Philips Wouwerman, 'Cavalrymen halted at a Sutler's Booth', probably 1650s
Full title | Cavalrymen halted at a Sutler's Booth |
---|---|
Artist | Philips Wouwerman |
Artist dates | 1619 - 1668 |
Date made | probably 1650s |
Medium and support | oil on wood |
Dimensions | 51.5 × 41.7 cm |
Inscription summary | Signed |
Acquisition credit | Bought with the Peel Collection, 1871 |
Inventory number | NG878 |
Location | Not on display |
Collection | Main Collection |
Previous owners |
A large tent or booth has been set up on top of a hill above a military camp, next to a blasted tree. They stand upright against a big, luminous sky, together filling nearly half the picture.
Dramatic though this backdrop is, it’s the cavalrymen gathered in the foreground whose antics are the main entertainment for the viewer. They have been attracted up from the camp by the tent, which has been pitched by a ’sutler', a man – or very often a woman – who made their living by following an army on the march and selling drink and other provisions to the troops.
Inevitably, it was a popular place for off-duty soldiers to relax and enjoy themselves. Here, a cavalryman raises his empty tankard, the officer in the centre attempts a seduction and a third horseman celebrates his own arrival with a blast on his bugle.
A large tent or booth is set up on top of a hill above a military camp, which we can just make out in the murky, purple distance. It has been erected next to a blasted tree and together they stand upright against a big, luminous sky, filling nearly half the picture. The tent has a flag raised high above its peak, while the dying, dead and broken branches of the tree create sharp fracture lines on the cloudy background.
Dramatic though this backdrop is, it’s not the main focus of the picture. Instead, tree and tent are a stage set for the cavalrymen who have gathered in the foreground; their antics are the main entertainment for the viewer. They have been attracted up from the camp by the tent, which has been pitched by a ’sutler', a man – or very often a woman – who made their living by following an army on the march and selling drink and other provisions to the troops. Inevitably, such booths would have been popular places for off-duty soldiers to relax and enjoy themselves.
So it is the atmosphere of young men having a good time that Philips Wouwerman has attempted to create here. We can’t quite see what is being bought and sold from the sutler, just the shadowy entrance where some horses are feeding from a trough. But a cavalryman raising his empty tankard and the presence of a woman with a flagon suggest that alcohol was available, and probably other pleasures of the flesh too.

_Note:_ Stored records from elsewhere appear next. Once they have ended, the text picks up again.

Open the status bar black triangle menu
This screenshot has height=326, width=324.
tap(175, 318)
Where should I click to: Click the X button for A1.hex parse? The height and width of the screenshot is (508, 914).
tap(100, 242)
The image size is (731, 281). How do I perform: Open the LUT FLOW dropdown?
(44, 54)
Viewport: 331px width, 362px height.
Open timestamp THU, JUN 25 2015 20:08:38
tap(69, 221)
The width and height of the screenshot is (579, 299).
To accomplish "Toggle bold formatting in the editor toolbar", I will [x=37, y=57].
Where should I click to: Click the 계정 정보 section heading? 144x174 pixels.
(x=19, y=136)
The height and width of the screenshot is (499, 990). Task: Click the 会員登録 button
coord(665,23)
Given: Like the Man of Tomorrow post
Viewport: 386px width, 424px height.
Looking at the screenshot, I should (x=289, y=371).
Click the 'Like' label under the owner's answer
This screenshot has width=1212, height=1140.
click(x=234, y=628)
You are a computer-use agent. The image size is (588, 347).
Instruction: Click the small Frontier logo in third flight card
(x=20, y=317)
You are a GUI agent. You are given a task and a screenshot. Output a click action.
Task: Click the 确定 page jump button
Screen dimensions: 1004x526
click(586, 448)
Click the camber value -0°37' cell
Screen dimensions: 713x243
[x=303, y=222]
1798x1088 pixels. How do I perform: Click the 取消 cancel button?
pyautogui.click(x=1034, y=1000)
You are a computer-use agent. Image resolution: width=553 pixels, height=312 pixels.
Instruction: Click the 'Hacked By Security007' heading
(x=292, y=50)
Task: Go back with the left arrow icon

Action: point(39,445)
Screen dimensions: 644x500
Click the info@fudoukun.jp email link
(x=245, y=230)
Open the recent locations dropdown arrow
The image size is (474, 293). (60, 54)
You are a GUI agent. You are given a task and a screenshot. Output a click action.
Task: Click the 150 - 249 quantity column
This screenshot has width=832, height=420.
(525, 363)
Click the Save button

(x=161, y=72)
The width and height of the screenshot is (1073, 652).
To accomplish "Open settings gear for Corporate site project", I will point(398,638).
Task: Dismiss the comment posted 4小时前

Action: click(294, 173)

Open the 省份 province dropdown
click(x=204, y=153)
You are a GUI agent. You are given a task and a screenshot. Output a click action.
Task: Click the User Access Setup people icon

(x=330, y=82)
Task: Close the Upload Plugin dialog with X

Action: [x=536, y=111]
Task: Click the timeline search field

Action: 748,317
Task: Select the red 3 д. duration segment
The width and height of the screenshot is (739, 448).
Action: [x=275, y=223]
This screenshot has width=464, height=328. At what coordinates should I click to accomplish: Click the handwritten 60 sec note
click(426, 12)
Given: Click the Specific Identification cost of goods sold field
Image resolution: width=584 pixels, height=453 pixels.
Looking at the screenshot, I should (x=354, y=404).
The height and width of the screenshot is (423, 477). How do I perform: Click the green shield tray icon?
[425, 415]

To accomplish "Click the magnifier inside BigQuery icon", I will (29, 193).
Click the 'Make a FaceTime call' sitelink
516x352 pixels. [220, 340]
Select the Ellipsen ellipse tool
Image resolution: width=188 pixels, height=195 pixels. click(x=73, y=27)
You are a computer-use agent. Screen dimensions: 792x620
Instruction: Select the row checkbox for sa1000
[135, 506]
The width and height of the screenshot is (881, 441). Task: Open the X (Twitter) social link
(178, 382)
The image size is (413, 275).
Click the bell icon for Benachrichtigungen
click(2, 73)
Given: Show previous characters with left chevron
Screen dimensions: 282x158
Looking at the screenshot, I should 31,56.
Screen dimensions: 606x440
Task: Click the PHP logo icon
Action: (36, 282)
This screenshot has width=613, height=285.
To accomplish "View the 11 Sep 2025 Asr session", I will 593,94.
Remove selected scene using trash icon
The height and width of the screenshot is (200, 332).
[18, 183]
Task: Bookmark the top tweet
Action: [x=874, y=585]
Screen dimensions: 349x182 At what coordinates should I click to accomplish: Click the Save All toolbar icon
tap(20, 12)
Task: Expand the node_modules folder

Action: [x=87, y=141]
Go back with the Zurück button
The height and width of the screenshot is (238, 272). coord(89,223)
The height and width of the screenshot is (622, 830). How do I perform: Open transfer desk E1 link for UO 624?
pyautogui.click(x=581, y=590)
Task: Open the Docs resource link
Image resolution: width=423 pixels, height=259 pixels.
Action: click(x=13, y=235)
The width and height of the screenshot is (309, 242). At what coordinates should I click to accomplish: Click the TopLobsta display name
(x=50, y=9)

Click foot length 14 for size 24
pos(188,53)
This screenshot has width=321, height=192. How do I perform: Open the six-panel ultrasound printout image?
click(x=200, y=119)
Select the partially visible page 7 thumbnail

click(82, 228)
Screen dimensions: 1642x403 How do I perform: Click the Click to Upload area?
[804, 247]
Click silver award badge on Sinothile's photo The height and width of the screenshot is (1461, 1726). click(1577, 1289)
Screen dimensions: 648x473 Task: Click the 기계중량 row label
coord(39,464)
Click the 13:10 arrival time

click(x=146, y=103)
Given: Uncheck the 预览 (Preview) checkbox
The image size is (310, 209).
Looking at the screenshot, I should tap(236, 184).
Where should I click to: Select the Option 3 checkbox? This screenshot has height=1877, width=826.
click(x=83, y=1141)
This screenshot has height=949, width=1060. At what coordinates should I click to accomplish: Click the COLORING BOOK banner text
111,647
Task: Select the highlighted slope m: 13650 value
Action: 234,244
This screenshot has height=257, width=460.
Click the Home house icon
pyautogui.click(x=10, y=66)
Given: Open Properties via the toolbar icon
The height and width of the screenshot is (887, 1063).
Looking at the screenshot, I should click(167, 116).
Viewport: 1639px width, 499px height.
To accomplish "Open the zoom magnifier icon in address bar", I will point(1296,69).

The officer in the centre of the foreground is clearly attempting to seduce the woman with the flagon, and she seems well disposed to his advances. He fondles her chin with one hand while controlling the reins of his prancing horse with the other – an obvious metaphor for his excited state of mind. Behind them we can just make out another seduction, one which seems to have progressed further: a woman seated on the ground is already partly undressed. A third horseman celebrates his own arrival at the booth with a blast on his bugle.
The excitement of these three cavaliers who seem to have just arrived on the scene is countered by quieter pleasures of the other soldiers on the hill. One is fast asleep while others play cards, watched by a standard bearer holding his flag furled. In the foreground, two children are playing with a dog, and a beggar holds out his cap to the seducing officer.
Wouwerman, an astute observer of horses and horseman, and of soldiers in battle as well as at rest, has not painted a real scene. This picture would have been composed in his studio in Haarlem. And the mountainous coastline we see in the background is not one he could have known in reality. It was probably inspired by paintings of Italian landscapes by Dutch artists who had travelled to Rome to study and work.